Well, I am a convert to the idea that the ice-breaker has to be the Alternative Vote (AV), even though it is even more disproportional than FPTP. The Combining All Our Strength alliance for civil society organisations, in which OurKingdom is a key player, this week held a high-level seminar on the prospects for change, involving electoral experts and Labour and Lib Dem MPs. My sense was that there was a consensus, reluctant on the part of some, around the argument that AV represented the best way forward, almost certainly because it was clear that it was the only likely starter.

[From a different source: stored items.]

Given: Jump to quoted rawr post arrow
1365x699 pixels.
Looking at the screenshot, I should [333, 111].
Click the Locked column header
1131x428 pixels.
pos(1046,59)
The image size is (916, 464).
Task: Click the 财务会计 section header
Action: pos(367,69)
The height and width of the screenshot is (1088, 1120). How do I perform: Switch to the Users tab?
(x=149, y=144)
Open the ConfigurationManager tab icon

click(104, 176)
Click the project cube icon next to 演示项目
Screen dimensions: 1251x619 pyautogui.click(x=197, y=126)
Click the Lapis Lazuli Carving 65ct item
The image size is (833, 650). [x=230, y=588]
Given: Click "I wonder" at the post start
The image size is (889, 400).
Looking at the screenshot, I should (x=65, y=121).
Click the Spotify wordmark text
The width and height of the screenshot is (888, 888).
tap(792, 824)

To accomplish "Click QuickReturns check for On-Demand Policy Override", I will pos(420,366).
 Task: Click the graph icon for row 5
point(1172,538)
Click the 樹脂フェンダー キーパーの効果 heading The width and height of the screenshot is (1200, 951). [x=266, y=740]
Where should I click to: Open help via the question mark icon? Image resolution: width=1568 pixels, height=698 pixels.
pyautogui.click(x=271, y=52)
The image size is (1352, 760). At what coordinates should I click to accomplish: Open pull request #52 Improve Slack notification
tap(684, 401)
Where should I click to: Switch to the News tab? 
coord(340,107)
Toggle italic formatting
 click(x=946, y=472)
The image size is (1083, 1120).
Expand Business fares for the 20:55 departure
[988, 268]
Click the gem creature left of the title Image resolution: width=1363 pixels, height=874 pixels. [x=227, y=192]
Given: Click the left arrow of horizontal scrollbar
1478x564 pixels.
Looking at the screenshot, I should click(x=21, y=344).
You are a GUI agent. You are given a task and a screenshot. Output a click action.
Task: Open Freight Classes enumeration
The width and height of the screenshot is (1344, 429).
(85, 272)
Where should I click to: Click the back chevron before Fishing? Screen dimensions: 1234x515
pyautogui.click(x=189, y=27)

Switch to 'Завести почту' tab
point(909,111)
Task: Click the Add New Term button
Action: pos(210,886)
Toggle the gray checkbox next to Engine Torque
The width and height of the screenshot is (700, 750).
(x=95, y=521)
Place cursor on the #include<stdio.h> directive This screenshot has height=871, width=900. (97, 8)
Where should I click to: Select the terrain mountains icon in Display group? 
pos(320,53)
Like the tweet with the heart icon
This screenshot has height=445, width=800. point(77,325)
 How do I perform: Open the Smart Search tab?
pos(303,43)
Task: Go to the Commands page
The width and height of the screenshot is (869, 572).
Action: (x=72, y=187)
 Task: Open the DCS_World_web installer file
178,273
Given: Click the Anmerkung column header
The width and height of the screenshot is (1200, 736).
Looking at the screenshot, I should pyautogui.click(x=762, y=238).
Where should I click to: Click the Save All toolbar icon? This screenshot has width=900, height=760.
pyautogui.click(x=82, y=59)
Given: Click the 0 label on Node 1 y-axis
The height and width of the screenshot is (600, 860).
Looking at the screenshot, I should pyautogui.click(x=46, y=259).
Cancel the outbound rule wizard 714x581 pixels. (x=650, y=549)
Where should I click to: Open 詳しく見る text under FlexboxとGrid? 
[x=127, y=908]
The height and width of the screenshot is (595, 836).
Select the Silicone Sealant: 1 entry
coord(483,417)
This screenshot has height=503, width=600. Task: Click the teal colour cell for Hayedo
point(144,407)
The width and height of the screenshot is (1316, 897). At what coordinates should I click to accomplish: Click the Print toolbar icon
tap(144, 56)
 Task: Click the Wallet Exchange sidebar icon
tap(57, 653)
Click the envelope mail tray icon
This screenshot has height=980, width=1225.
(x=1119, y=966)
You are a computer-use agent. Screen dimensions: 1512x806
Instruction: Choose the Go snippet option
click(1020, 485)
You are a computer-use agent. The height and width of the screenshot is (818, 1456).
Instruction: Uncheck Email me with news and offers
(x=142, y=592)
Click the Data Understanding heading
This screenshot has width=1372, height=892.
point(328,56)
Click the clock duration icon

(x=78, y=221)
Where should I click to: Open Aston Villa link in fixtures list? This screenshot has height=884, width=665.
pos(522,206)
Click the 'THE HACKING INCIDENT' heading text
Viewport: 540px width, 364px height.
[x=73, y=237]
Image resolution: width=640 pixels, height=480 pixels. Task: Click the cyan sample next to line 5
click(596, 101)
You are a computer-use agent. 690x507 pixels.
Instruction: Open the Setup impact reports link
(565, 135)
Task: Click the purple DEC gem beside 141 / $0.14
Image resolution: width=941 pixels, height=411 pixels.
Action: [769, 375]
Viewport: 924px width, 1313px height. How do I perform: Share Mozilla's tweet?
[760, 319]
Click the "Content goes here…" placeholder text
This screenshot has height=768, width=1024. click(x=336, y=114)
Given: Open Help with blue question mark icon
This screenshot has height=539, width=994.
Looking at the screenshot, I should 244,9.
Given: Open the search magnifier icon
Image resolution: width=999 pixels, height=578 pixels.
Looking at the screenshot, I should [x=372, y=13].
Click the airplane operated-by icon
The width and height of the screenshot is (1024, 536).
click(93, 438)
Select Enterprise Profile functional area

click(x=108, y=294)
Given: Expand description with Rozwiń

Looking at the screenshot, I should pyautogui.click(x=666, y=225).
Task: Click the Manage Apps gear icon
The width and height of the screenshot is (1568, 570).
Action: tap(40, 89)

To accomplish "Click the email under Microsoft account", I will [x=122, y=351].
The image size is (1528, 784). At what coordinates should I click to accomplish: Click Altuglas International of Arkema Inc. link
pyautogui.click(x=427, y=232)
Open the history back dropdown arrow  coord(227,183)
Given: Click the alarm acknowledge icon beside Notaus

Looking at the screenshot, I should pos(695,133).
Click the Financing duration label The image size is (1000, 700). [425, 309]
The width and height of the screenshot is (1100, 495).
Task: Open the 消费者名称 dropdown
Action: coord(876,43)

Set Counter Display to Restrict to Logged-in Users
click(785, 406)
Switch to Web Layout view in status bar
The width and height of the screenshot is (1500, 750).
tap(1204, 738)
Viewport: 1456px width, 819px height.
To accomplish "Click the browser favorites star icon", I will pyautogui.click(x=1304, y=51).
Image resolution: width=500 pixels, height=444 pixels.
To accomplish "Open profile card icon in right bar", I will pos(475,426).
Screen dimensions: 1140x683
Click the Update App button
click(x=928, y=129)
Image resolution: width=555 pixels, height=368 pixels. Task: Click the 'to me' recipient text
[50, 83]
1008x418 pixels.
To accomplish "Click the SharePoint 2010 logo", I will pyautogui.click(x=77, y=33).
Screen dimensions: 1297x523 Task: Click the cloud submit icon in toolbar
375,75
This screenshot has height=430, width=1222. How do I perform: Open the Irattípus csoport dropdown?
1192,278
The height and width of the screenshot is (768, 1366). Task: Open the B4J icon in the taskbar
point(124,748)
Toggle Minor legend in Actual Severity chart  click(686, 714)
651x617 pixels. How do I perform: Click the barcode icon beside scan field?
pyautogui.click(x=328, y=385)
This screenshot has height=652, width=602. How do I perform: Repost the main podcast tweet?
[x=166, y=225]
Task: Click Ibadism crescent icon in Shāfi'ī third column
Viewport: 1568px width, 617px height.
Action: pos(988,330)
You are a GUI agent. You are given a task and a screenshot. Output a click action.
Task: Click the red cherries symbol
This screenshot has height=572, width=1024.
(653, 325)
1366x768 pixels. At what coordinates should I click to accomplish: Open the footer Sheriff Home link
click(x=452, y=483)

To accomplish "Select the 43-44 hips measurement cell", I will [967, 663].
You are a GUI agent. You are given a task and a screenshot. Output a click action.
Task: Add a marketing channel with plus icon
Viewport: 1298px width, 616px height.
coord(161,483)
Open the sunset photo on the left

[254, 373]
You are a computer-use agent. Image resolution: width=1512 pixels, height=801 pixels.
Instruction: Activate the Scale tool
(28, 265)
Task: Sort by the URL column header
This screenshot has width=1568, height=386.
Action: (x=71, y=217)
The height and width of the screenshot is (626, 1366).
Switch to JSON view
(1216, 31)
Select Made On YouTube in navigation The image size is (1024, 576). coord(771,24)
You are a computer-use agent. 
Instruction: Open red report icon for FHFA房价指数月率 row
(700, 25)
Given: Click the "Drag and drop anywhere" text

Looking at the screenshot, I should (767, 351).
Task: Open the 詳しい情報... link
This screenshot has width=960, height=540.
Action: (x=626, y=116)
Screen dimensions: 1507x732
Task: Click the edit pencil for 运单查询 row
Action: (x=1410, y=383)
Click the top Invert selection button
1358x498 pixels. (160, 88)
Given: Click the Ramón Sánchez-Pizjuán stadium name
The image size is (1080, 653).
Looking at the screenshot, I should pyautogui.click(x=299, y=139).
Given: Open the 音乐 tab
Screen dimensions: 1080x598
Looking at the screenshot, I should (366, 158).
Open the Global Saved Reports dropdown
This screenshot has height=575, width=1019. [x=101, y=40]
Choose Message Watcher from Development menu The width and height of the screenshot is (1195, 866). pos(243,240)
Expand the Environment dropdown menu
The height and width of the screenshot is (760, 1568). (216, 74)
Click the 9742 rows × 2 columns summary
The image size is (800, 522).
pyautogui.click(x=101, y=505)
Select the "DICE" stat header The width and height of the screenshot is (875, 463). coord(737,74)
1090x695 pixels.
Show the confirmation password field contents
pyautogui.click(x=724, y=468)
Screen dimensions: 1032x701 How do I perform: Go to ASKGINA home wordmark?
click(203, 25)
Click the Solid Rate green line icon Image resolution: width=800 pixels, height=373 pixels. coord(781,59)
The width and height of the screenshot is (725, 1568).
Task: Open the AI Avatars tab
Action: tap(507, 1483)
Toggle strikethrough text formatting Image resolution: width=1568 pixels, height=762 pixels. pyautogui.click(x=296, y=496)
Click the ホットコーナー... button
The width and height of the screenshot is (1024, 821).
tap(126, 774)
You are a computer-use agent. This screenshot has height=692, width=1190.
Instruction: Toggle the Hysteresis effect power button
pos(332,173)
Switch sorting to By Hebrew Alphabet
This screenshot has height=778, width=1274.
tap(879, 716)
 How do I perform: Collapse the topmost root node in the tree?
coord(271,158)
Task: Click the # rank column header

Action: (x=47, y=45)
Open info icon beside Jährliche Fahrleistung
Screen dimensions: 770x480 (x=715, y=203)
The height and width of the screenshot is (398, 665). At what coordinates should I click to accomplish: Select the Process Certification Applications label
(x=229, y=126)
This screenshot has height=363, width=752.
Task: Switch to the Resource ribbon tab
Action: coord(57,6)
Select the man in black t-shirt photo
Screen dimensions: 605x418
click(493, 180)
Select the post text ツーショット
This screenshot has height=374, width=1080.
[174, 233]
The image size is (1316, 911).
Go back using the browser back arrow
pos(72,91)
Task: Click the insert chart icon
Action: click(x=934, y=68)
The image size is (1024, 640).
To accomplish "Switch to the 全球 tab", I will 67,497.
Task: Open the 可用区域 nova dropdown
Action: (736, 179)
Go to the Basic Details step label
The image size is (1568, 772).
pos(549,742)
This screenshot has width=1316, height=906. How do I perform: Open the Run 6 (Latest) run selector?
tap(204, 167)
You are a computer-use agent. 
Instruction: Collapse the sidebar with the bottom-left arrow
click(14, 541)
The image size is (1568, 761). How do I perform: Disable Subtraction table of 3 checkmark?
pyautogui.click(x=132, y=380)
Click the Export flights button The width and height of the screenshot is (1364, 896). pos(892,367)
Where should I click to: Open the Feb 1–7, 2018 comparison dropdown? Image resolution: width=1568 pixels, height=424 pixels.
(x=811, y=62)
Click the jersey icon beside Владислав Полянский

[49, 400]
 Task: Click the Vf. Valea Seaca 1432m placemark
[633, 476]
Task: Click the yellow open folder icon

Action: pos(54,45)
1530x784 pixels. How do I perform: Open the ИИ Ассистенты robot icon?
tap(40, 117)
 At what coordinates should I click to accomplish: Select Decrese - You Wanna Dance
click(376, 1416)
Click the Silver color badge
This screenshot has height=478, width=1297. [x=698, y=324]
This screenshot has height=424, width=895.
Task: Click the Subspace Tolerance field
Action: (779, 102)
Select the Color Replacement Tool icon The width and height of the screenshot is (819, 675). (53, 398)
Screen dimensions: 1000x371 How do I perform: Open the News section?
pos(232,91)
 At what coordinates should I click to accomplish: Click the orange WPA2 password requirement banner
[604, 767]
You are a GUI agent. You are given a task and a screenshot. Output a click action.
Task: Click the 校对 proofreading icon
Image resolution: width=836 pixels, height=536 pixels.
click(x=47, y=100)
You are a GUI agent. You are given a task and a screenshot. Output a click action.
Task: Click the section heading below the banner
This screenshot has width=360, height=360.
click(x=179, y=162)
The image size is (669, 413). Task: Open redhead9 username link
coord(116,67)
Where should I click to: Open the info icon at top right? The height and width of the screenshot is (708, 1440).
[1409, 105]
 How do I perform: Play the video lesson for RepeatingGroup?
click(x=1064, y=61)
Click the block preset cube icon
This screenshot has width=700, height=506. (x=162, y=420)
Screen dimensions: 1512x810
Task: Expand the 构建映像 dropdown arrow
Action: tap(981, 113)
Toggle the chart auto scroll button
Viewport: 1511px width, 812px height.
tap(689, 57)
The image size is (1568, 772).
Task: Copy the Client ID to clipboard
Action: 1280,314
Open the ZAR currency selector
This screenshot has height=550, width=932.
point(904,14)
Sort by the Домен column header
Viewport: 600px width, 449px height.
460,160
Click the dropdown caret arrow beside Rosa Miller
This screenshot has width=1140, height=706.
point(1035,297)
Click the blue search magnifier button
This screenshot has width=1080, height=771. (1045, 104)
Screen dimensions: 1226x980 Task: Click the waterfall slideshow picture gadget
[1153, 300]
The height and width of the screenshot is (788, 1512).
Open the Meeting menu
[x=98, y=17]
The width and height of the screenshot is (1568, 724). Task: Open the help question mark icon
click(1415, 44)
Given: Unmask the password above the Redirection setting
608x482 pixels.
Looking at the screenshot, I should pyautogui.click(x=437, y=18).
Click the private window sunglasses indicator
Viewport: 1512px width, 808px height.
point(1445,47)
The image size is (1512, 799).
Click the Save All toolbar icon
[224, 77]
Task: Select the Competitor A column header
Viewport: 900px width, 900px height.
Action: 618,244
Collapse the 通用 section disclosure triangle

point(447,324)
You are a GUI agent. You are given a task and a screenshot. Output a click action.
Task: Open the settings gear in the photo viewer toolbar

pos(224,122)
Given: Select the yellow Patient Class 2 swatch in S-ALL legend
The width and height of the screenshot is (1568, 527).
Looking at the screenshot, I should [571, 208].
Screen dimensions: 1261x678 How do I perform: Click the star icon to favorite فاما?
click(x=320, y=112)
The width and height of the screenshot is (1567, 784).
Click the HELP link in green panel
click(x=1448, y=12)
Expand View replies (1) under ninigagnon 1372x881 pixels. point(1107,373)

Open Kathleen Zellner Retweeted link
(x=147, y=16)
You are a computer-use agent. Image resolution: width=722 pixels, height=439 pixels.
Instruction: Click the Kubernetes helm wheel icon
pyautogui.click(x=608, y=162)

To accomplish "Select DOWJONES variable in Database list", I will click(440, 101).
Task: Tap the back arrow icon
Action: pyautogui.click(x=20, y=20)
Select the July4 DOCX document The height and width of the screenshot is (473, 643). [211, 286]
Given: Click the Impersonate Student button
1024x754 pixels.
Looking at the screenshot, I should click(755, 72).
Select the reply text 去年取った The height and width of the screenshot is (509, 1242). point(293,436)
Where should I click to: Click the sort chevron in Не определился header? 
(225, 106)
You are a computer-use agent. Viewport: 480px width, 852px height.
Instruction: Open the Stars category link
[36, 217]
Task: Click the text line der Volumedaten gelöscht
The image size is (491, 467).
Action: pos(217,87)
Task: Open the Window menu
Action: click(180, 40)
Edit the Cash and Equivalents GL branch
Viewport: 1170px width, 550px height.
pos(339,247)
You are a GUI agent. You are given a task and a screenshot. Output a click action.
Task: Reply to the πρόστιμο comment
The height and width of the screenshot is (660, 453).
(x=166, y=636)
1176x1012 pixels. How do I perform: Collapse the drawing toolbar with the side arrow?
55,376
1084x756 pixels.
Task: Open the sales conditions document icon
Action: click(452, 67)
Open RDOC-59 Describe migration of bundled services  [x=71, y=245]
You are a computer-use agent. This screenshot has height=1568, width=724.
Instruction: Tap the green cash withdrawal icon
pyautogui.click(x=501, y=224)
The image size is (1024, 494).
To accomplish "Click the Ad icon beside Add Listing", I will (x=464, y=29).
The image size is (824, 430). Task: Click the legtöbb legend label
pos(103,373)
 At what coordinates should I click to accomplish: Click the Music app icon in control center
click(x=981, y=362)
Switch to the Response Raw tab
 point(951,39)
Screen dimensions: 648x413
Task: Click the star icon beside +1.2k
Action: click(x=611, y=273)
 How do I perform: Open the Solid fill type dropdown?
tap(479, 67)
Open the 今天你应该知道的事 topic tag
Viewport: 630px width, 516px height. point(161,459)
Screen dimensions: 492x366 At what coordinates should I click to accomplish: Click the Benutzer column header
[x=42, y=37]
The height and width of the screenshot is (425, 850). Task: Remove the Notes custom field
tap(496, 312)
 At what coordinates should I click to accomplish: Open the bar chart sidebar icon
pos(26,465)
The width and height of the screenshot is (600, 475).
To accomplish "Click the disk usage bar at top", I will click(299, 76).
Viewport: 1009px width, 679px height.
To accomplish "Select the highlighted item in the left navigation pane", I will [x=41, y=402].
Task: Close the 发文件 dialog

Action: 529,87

Sunder Katwala of the Fabian Society opened a discussion that was held under Chatham House rules (for Sunder's argument for AV see his post in OK) . He argued that reformers had to unite around a first choice rather than continually debating systems; that AV would be no worse than FPTP; that it retained the constituency link that voters liked; and that it was an “honest” system in that it reduced the need for people to vote tactically. He suggested that at least Labour should be encouraged to put a change to AV for elections to the House of Commons in their next manifesto, along with the single transferable vote (STV) for elections to a reformed House of Lords and a written constitution. Hopes that a hung Parliament might lead to electoral reform were misplaced. “It will soon be the anniversary of the People’s Budget and then the Parliament Act. Make these anniversaries the occasion for another Great Reform Act”.
I am concentrating on the politics, not the pros and cons of AV versus STV, which is manifestly a far superior but unfortunately politically very remote alternative, even though the Lib Dems are committed to it. But two points first. It is worth noting that several experts and politicians felt that FPTP might well fall under the weight of its own distortions as it was a system designed for two-party politics in a now multi-party system; and the Jenkins “AV-plus” scheme was said to be a “dog’s breakfast” and/or a “dead duck”.
So politically, it was argued: a) among Labour’s ranks, reformers would accept AV and prominent diehards for FPTP could “live with it” (though Downing Street is said to be decidedly iffy); b) if the Lib Dems had a choice between AV and nothing, they would probably be obliged to accept AV as a possible route to STV later on (and it would give them more seats); c) the Conservatives would remain wedded to FPTP and hostile to AV, even though under current circumstances a Cameron-led party would almost certainly benefit from AV while under FPTP it could end up with a majority of votes in the next general election and fewer seats than Labour in the Commons; and d) genuine consultation and a Citizens Convention, either on electoral reform alone or a wider-ranging reform programme, would be the “cleanest” and clearest route to reform.
Two more suggestions were advanced. The government could introduce a bill introducing AV for parliamentary elections into the next session of Parliament. There would be no need for boundary changes and no need for an election as the change would not be profound enough to demand one (and the electorate would not want one). Most people present felt that the trouble with this was that Gordon Brown did not have the credibility to do so without it being seen as a partisan move; and that the Conservatives would be utterly hostile. It was generally agreed, in fact, that the Conservatives saw AV as a Labour-Lib Dem fix, especially in the light of the Democratic Audit study simulating the 1997 general election under different electoral systems that showed that under AV they would have won even fewer seats than they did. The issue had to be “de-toxed” for the Conservatives, perhaps by a follow-up study now under which they would be seen to gain.
Where else could an initiative come from? There was a suggestion that academics, who had long seen the deficiencies of FPTP, could be mobilised. There was some scepticism about this. What about from within Parliament? Here there was an idea for a possible move. The joint parliamentary committee on the draft Constitutional Renewal Bill was confined to reporting only on the contents of the draft bill and the white paper and discussion of material from the Governance green paper – i.e., electoral reform – was ruled out of order. But individual members could combine to put forward joint amendments to the actual Bill when it came before Parliament.
Also of course reform of the House of Lords, or second chamber reform as we should call it, offers the prospect of reviewing the electoral system for the House of Commons. But for the moment, there was a strong feeling that opportunities had been missed in 1997, 2005 and 2006.